**Problem statement**
In the records below, find the line containing "has height=693, width=600." and the line containing "Tap Inactive badge"; please repeat exactly the lines from one to the other, both included, and nothing more.

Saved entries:
··········

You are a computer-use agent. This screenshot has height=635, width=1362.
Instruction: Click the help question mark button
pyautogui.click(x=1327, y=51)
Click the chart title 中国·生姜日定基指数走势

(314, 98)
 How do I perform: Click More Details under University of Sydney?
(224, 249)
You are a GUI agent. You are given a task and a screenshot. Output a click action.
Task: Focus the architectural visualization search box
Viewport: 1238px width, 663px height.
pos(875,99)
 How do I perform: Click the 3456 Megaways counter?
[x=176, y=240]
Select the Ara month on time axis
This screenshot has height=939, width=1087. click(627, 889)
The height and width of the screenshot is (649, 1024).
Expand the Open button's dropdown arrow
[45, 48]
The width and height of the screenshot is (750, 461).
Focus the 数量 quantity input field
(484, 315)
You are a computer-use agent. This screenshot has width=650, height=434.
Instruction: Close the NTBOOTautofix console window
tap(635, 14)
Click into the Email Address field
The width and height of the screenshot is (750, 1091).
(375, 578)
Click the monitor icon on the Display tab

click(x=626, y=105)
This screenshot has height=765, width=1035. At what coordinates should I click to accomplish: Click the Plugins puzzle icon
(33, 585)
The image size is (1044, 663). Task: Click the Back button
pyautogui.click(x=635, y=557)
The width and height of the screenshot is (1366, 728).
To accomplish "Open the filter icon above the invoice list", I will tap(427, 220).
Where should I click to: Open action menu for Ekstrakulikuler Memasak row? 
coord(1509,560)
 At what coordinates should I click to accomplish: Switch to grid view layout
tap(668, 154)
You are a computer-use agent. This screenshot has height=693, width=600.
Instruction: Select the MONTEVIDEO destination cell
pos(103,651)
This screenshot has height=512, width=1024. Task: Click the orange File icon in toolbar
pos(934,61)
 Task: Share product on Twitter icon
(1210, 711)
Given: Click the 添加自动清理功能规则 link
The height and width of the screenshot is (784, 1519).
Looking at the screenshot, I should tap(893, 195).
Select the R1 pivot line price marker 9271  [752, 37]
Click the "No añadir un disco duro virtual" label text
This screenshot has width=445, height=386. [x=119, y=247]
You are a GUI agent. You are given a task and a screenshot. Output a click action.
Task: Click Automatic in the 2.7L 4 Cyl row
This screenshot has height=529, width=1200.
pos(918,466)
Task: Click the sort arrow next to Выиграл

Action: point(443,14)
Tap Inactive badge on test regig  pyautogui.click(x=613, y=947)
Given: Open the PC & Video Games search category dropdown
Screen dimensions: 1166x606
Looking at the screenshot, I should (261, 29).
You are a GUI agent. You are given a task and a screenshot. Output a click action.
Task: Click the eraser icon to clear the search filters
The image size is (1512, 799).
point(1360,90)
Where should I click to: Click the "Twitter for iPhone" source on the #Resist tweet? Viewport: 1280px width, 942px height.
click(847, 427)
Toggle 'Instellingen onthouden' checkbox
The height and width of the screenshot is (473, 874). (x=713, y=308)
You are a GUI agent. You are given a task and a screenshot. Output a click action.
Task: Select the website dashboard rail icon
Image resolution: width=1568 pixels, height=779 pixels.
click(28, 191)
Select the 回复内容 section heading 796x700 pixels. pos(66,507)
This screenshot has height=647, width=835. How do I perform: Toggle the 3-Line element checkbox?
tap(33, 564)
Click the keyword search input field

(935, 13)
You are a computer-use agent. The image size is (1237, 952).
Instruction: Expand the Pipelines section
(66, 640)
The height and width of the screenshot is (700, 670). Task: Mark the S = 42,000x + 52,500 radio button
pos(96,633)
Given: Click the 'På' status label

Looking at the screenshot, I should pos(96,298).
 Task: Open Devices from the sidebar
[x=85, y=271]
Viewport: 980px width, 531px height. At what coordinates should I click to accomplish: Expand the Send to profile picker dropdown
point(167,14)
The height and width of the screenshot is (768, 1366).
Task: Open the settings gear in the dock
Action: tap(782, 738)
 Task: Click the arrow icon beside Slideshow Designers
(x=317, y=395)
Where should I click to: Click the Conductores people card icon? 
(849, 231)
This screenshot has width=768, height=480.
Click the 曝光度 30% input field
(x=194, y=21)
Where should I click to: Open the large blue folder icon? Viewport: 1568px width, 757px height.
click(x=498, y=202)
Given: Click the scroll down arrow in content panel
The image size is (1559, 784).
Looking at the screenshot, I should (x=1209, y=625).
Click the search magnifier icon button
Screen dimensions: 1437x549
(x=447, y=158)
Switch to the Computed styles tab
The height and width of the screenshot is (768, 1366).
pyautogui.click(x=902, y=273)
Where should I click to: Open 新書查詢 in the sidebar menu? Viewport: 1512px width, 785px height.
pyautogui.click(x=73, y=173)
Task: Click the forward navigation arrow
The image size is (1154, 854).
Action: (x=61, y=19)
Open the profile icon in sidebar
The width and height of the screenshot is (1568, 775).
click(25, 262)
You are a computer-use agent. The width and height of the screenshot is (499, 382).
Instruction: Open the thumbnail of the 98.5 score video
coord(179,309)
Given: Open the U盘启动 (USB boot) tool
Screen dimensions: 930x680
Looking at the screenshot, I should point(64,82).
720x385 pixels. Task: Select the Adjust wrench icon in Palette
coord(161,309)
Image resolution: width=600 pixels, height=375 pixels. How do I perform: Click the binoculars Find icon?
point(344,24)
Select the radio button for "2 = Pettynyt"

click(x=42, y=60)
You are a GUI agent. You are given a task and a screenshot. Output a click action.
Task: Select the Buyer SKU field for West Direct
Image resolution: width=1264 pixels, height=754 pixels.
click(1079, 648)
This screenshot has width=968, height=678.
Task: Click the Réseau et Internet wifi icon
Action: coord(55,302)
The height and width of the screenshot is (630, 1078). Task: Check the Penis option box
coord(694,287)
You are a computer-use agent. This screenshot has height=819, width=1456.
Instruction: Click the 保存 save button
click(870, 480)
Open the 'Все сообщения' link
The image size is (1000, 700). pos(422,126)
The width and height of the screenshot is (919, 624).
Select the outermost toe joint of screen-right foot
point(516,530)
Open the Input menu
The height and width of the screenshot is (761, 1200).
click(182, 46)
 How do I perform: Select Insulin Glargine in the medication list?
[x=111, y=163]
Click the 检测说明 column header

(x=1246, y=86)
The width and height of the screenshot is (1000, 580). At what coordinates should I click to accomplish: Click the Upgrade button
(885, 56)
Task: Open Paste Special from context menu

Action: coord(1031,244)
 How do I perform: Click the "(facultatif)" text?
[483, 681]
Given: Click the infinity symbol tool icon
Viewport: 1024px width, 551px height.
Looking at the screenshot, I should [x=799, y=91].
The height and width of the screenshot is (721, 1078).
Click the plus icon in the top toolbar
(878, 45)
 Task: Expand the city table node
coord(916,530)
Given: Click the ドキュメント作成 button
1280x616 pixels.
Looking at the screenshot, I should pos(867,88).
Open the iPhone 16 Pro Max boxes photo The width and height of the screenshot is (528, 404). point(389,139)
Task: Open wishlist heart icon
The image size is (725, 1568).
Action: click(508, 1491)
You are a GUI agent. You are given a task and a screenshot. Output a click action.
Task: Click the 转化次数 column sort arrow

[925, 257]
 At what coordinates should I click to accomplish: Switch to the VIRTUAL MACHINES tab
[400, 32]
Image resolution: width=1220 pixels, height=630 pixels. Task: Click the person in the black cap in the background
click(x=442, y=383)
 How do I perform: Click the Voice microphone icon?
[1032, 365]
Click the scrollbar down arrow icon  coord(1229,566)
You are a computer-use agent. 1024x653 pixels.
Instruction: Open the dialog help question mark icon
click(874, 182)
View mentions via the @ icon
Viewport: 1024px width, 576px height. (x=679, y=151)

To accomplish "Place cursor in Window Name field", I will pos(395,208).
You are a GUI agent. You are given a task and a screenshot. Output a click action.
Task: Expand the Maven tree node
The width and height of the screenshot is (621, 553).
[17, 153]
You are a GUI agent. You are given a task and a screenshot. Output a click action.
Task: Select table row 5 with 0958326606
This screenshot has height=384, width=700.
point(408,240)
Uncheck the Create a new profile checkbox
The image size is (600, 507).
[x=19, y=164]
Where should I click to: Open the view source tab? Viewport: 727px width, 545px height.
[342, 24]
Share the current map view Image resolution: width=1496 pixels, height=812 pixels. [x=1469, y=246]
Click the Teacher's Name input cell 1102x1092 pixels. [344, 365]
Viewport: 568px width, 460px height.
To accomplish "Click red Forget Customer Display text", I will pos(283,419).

··········

**Result**
You are a computer-use agent. This screenshot has height=693, width=600.
Instruction: Select the MONTEVIDEO destination cell
pos(103,651)
This screenshot has height=512, width=1024. Task: Click the orange File icon in toolbar
pos(934,61)
 Task: Share product on Twitter icon
(1210, 711)
Given: Click the 添加自动清理功能规则 link
The height and width of the screenshot is (784, 1519).
Looking at the screenshot, I should tap(893, 195).
Select the R1 pivot line price marker 9271  [752, 37]
Click the "No añadir un disco duro virtual" label text
This screenshot has width=445, height=386. [x=119, y=247]
You are a GUI agent. You are given a task and a screenshot. Output a click action.
Task: Click Automatic in the 2.7L 4 Cyl row
This screenshot has height=529, width=1200.
pos(918,466)
Task: Click the sort arrow next to Выиграл

Action: point(443,14)
Tap Inactive badge on test regig  pyautogui.click(x=613, y=947)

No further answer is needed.